[Task to carry out] Set out each line from the following listing that includes the word "width".

*** Exercise data Section Begins ***

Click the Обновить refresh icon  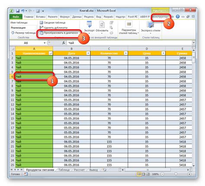point(102,24)
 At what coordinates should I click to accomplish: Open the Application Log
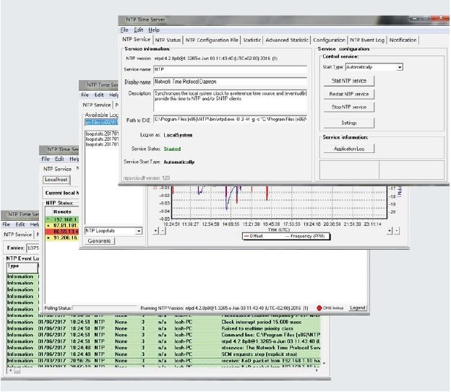coord(349,148)
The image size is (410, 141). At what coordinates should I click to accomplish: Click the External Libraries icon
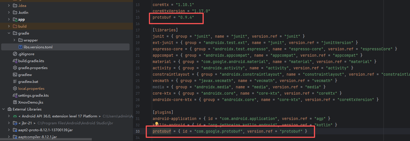click(x=9, y=109)
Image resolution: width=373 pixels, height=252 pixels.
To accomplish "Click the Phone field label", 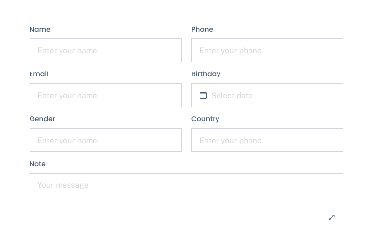I will coord(202,29).
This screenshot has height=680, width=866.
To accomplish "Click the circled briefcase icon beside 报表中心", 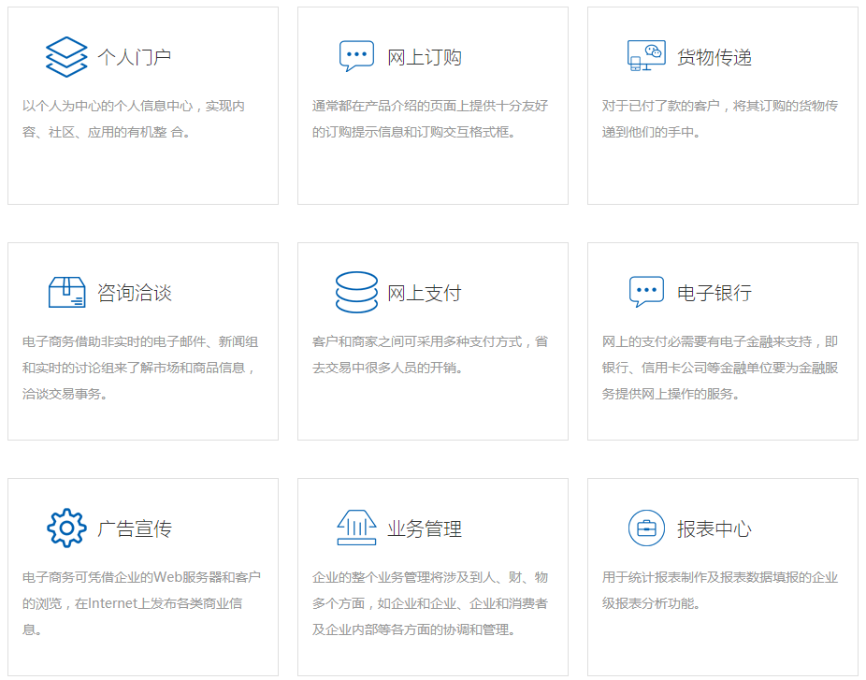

*** Exercise data Section Ends ***

[Task output]
Image resolution: width=373 pixels, height=252 pixels.
This screenshot has height=680, width=866.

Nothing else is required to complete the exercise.